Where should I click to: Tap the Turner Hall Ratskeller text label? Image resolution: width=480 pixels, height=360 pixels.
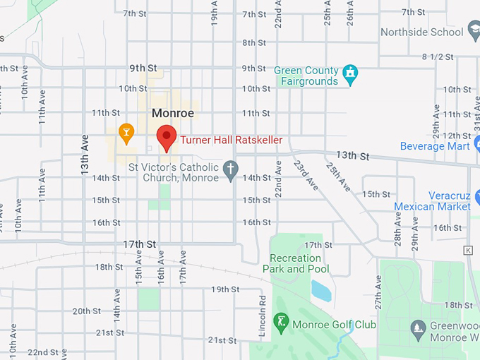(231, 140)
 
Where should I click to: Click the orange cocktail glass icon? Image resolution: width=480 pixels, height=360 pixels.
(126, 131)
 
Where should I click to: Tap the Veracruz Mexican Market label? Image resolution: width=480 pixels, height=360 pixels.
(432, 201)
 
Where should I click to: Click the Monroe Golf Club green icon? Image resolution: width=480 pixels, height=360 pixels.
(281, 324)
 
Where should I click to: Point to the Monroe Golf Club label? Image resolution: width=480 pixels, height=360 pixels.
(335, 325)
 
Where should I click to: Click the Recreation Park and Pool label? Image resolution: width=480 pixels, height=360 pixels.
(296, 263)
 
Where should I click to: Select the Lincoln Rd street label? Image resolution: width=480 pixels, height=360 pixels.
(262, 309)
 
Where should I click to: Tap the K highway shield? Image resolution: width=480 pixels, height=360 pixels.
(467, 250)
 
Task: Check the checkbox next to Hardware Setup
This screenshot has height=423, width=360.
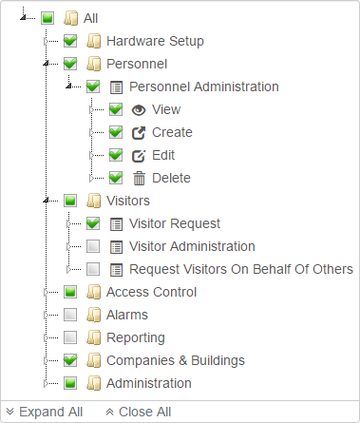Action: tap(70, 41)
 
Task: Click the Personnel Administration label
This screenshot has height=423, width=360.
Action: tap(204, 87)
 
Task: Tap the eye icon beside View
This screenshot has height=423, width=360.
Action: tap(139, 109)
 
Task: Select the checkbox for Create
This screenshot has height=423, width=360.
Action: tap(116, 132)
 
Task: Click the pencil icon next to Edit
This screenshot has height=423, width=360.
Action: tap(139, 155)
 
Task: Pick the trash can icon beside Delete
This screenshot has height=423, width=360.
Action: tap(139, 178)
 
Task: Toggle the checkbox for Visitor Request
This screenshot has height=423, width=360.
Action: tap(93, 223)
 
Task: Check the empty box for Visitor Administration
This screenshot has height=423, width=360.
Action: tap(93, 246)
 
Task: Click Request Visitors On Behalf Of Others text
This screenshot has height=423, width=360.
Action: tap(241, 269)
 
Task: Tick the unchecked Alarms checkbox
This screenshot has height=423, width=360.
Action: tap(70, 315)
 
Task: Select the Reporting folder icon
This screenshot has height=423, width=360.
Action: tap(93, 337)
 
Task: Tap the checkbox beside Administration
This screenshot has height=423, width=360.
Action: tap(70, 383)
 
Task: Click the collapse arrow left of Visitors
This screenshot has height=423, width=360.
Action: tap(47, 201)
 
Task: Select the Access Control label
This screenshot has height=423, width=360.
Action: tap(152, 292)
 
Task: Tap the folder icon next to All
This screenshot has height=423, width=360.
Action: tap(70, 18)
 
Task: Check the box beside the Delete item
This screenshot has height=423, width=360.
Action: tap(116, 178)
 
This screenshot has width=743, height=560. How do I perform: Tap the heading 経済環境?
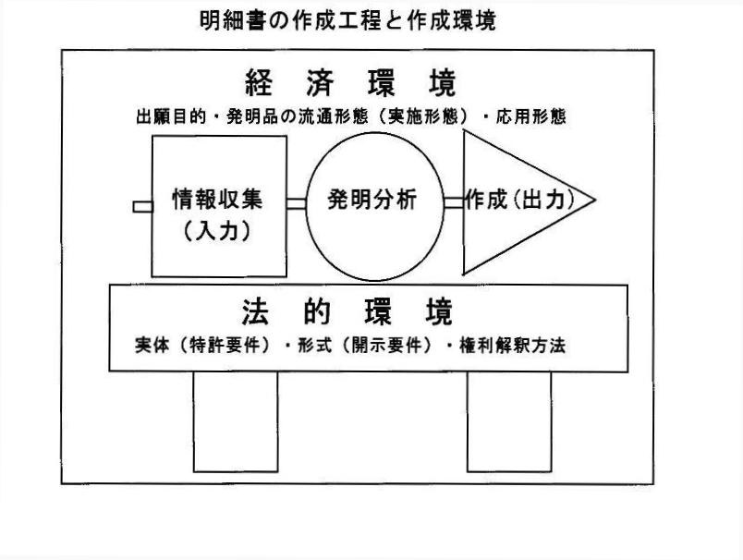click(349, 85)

--

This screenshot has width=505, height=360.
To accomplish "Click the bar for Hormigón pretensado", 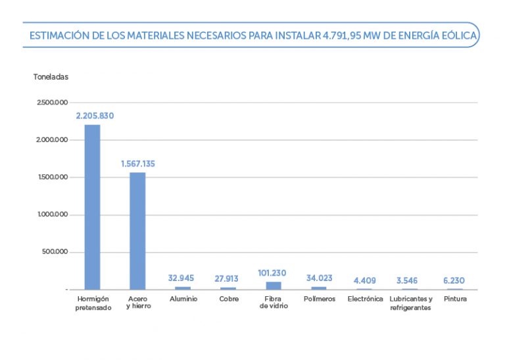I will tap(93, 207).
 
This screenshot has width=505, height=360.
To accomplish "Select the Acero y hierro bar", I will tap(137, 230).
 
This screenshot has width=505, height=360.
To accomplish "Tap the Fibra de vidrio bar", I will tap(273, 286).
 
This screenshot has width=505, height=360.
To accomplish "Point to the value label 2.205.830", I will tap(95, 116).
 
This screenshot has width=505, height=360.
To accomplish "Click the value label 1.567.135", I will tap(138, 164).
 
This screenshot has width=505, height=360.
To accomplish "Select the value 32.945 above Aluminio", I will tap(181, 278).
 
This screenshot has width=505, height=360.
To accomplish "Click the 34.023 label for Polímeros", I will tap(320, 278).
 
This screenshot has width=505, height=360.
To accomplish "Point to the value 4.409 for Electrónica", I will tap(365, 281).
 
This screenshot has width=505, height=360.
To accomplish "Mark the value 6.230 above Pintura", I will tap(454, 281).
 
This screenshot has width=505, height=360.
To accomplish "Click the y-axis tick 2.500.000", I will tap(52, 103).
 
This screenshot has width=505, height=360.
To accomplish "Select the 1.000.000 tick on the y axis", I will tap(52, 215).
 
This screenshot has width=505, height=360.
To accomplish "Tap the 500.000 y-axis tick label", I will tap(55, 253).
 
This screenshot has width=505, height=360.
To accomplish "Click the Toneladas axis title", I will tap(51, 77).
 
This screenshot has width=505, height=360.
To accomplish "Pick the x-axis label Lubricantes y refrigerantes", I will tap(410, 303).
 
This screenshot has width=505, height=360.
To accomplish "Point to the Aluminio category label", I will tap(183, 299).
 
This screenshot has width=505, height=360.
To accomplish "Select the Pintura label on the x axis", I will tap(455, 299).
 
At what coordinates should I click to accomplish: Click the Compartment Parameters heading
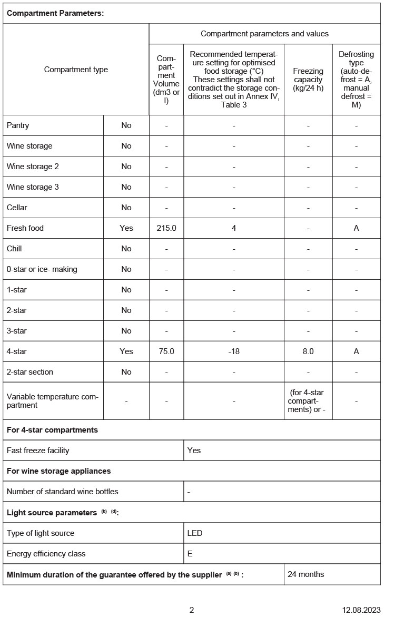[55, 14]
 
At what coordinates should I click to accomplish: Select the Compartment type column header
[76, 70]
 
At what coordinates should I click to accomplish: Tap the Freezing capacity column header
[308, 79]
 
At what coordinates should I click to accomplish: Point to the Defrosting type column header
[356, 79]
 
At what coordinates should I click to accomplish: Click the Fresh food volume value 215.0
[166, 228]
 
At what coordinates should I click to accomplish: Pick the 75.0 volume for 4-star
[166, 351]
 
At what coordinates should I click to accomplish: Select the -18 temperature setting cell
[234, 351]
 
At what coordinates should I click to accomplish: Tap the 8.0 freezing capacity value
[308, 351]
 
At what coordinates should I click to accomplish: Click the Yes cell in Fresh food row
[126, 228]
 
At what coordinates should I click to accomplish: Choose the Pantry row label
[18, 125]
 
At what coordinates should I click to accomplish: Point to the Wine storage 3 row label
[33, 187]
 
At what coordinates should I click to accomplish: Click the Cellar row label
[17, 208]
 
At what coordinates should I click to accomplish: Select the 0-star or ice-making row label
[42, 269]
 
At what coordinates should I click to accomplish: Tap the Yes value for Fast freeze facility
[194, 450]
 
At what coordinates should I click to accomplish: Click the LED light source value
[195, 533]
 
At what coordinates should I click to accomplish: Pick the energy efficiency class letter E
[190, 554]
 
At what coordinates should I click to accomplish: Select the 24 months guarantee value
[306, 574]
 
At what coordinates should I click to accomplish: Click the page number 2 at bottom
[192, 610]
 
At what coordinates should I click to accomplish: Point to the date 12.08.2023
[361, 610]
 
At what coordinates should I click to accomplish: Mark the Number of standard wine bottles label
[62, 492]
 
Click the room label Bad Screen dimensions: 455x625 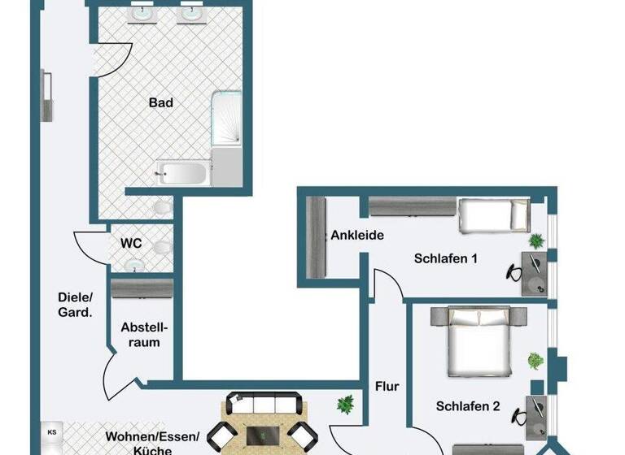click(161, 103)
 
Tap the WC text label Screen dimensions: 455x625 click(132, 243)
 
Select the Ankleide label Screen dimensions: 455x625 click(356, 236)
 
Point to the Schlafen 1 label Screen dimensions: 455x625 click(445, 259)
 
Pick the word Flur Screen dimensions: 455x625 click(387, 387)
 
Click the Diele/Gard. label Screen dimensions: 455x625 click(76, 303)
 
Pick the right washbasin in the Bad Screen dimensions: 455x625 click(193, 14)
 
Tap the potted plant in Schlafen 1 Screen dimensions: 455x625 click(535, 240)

### Objective
Print the records again without any change, starting with the line that contains "Where should I click to: Click the Monroe" and going on through the line that contains "Action: tap(93, 223)", both included. Leave the pictures out of your answer.

### The response
Where should I click to: Click the Monroe Golf Club green icon? Image resolution: width=480 pixels, height=360 pixels.
(281, 324)
 
Where should I click to: Point to the Monroe Golf Club label? Image resolution: width=480 pixels, height=360 pixels.
(335, 325)
 
Where should I click to: Click the Recreation Park and Pool label? Image resolution: width=480 pixels, height=360 pixels.
(296, 263)
 
Where should I click to: Select the Lincoln Rd street label? Image resolution: width=480 pixels, height=360 pixels.
(262, 309)
 
Where should I click to: Tap the K highway shield? Image resolution: width=480 pixels, height=360 pixels.
(467, 250)
 
Task: Check the checkbox next to Hardware Setup
This screenshot has height=423, width=360.
Action: tap(70, 41)
 
Task: Click the Personnel Administration label
This screenshot has height=423, width=360.
Action: tap(204, 87)
 
Task: Tap the eye icon beside View
This screenshot has height=423, width=360.
Action: tap(139, 109)
 
Task: Select the checkbox for Create
This screenshot has height=423, width=360.
Action: tap(116, 132)
 
Task: Click the pencil icon next to Edit
This screenshot has height=423, width=360.
Action: tap(139, 155)
 
Task: Pick the trash can icon beside Delete
This screenshot has height=423, width=360.
Action: tap(139, 178)
 
Task: Toggle the checkbox for Visitor Request
This screenshot has height=423, width=360.
Action: tap(93, 223)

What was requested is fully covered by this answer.